** Opening Source data block **

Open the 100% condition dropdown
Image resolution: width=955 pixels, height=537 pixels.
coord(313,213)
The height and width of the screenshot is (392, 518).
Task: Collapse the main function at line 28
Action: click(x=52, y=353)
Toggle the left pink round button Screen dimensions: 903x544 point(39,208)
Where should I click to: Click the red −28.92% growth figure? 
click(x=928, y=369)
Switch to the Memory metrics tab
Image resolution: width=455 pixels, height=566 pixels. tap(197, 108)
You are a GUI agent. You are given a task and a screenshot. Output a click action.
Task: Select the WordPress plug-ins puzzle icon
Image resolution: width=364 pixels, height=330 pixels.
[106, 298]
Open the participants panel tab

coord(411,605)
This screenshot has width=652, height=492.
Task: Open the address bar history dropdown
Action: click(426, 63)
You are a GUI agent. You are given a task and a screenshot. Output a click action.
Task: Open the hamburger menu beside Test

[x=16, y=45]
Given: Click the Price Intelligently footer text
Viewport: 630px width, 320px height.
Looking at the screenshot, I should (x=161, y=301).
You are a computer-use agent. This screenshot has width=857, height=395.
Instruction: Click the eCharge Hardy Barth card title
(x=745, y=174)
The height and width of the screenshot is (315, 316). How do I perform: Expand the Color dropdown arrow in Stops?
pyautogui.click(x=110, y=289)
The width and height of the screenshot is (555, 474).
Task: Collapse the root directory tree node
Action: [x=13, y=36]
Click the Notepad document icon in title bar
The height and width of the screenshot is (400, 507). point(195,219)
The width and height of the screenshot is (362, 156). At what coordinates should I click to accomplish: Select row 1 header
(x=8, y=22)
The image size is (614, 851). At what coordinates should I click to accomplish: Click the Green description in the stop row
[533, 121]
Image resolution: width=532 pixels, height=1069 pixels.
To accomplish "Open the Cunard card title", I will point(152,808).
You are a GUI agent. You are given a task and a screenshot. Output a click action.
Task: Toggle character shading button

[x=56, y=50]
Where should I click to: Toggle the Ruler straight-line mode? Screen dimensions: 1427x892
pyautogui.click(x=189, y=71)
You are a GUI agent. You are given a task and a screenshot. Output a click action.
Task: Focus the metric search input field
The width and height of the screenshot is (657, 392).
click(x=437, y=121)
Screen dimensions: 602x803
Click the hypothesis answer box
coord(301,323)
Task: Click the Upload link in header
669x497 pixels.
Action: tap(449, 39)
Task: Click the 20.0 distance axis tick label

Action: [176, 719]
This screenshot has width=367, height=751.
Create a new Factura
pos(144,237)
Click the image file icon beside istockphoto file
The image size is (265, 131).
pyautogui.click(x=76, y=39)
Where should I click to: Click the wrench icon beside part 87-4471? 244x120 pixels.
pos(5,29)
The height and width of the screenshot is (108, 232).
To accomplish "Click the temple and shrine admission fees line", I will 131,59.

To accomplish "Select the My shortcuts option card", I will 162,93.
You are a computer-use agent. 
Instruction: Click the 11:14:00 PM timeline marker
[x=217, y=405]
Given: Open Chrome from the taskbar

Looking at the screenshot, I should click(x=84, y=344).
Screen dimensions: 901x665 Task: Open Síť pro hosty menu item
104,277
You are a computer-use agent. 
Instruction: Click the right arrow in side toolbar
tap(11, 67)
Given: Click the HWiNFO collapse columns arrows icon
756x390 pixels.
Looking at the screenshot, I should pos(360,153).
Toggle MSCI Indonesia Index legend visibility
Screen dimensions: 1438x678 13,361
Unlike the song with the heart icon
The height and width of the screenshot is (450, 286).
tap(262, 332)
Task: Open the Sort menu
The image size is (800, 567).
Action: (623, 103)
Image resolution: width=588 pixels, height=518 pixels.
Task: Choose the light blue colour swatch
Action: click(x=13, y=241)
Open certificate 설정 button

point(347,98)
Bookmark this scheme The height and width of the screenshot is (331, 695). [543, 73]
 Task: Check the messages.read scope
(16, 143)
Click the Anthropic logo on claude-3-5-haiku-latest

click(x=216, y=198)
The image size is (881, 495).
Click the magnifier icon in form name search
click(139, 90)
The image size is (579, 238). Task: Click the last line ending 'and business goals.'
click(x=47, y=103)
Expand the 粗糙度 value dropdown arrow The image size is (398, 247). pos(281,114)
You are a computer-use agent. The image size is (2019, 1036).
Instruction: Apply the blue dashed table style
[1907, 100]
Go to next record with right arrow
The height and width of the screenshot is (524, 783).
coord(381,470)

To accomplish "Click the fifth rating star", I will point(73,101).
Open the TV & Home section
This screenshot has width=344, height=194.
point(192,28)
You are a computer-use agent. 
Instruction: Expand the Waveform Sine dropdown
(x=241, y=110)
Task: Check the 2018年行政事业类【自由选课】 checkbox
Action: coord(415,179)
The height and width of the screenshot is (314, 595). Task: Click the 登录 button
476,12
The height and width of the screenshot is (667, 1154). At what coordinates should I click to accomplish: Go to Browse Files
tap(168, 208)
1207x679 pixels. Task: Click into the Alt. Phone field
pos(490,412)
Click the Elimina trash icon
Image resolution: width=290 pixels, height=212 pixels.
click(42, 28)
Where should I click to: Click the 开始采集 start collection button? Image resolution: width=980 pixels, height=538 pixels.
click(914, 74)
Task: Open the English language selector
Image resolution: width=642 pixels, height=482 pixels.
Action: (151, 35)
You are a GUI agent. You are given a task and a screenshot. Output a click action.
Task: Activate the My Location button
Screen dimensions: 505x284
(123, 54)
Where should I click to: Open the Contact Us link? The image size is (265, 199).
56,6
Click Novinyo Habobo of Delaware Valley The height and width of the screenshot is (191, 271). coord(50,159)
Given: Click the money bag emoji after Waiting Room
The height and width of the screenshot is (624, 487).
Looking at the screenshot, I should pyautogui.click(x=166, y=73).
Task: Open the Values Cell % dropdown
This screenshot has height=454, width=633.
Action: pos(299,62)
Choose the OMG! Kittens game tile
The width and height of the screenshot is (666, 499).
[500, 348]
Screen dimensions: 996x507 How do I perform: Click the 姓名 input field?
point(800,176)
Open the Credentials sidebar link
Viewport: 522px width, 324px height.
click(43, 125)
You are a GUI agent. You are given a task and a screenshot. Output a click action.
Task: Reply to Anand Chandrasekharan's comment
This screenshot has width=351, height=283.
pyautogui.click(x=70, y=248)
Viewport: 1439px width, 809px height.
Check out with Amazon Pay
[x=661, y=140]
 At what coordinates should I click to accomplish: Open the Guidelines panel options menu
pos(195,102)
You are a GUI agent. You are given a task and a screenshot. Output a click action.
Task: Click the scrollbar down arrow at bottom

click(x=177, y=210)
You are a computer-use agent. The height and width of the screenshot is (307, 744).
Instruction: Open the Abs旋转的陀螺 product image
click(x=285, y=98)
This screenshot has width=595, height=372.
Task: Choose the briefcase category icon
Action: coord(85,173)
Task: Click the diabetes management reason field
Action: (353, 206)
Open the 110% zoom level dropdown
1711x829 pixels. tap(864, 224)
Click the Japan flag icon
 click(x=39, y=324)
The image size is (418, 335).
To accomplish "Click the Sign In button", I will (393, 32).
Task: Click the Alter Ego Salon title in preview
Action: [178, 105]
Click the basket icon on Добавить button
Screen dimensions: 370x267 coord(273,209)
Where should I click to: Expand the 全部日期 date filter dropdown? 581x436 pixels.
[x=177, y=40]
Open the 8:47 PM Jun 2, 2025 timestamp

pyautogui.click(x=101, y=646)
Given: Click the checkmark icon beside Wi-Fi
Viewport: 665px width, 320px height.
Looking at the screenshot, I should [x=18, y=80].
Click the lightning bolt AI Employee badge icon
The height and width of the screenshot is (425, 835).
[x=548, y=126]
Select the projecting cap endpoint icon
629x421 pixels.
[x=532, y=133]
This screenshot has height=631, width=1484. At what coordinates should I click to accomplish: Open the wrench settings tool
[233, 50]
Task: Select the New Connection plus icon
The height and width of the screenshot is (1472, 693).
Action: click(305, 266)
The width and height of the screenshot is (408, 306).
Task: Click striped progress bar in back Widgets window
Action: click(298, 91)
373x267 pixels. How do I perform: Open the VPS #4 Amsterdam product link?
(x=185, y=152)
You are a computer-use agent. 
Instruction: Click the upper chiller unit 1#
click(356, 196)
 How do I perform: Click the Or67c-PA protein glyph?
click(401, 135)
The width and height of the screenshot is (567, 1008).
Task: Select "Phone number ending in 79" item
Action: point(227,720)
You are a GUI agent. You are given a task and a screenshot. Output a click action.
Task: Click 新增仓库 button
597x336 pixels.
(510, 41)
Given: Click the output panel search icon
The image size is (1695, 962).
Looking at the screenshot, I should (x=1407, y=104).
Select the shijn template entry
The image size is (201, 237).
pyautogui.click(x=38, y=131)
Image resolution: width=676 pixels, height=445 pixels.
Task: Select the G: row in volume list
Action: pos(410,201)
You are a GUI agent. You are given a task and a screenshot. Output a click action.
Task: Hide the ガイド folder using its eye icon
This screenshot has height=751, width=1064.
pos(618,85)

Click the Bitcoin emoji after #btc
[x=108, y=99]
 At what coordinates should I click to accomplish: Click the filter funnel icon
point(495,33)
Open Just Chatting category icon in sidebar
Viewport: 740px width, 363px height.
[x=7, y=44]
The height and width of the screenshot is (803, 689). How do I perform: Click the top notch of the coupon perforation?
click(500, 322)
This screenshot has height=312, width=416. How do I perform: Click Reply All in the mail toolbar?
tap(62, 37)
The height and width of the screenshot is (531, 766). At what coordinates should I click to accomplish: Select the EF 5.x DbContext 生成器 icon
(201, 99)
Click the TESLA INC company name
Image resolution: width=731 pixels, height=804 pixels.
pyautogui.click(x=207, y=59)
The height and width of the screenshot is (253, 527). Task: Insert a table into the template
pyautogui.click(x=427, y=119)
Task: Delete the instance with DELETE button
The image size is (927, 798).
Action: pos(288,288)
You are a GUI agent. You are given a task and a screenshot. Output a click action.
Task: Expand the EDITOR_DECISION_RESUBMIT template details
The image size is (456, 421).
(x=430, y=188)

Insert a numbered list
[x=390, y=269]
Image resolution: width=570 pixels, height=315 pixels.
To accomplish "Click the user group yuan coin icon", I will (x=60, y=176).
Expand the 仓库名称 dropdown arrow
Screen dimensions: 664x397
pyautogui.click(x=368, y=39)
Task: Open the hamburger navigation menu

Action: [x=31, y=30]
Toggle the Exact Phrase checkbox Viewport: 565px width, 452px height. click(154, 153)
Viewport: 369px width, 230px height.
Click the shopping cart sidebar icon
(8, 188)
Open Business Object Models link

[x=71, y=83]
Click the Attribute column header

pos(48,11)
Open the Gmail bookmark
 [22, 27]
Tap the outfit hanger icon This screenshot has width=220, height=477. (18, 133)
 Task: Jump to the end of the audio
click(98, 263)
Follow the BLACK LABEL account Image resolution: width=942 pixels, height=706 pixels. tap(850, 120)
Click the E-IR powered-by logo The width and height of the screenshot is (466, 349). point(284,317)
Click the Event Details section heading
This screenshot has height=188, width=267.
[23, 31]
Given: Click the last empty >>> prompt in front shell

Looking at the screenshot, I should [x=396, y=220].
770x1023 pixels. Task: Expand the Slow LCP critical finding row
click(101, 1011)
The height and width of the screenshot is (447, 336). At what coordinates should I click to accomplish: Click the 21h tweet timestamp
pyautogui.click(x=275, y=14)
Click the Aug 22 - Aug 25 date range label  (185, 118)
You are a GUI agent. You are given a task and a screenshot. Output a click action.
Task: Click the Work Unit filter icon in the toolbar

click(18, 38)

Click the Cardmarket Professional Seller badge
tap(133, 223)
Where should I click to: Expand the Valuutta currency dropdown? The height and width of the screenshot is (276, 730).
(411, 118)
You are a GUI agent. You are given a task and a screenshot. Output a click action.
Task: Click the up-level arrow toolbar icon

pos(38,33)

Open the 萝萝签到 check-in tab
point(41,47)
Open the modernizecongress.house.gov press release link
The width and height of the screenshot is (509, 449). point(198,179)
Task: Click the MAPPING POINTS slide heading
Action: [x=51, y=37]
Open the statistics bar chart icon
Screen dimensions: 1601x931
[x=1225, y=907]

** Closing Source data block **

### Try it
Give the exact lines, and only those, from the line containing "The image size is (614, 851)." through the line containing "Given: Click the HWiNFO" in the entries above.

### Answer to the problem
The image size is (614, 851). At what coordinates should I click to accomplish: Click the Green description in the stop row
[533, 121]
Image resolution: width=532 pixels, height=1069 pixels.
To accomplish "Open the Cunard card title", I will point(152,808).
You are a GUI agent. You are given a task and a screenshot. Output a click action.
Task: Toggle character shading button

[x=56, y=50]
Where should I click to: Toggle the Ruler straight-line mode? Screen dimensions: 1427x892
pyautogui.click(x=189, y=71)
You are a GUI agent. You are given a task and a screenshot. Output a click action.
Task: Focus the metric search input field
The width and height of the screenshot is (657, 392).
click(x=437, y=121)
Screen dimensions: 602x803
Click the hypothesis answer box
coord(301,323)
Task: Click the Upload link in header
669x497 pixels.
Action: tap(449, 39)
Task: Click the 20.0 distance axis tick label

Action: [176, 719]
This screenshot has width=367, height=751.
Create a new Factura
pos(144,237)
Click the image file icon beside istockphoto file
The image size is (265, 131).
pyautogui.click(x=76, y=39)
Where should I click to: Click the wrench icon beside part 87-4471? 244x120 pixels.
pos(5,29)
The height and width of the screenshot is (108, 232).
To accomplish "Click the temple and shrine admission fees line", I will 131,59.

To accomplish "Select the My shortcuts option card", I will 162,93.
You are a computer-use agent. 
Instruction: Click the 11:14:00 PM timeline marker
[x=217, y=405]
Given: Open Chrome from the taskbar

Looking at the screenshot, I should click(x=84, y=344).
Screen dimensions: 901x665 Task: Open Síť pro hosty menu item
104,277
You are a computer-use agent. 
Instruction: Click the right arrow in side toolbar
tap(11, 67)
Given: Click the HWiNFO collapse columns arrows icon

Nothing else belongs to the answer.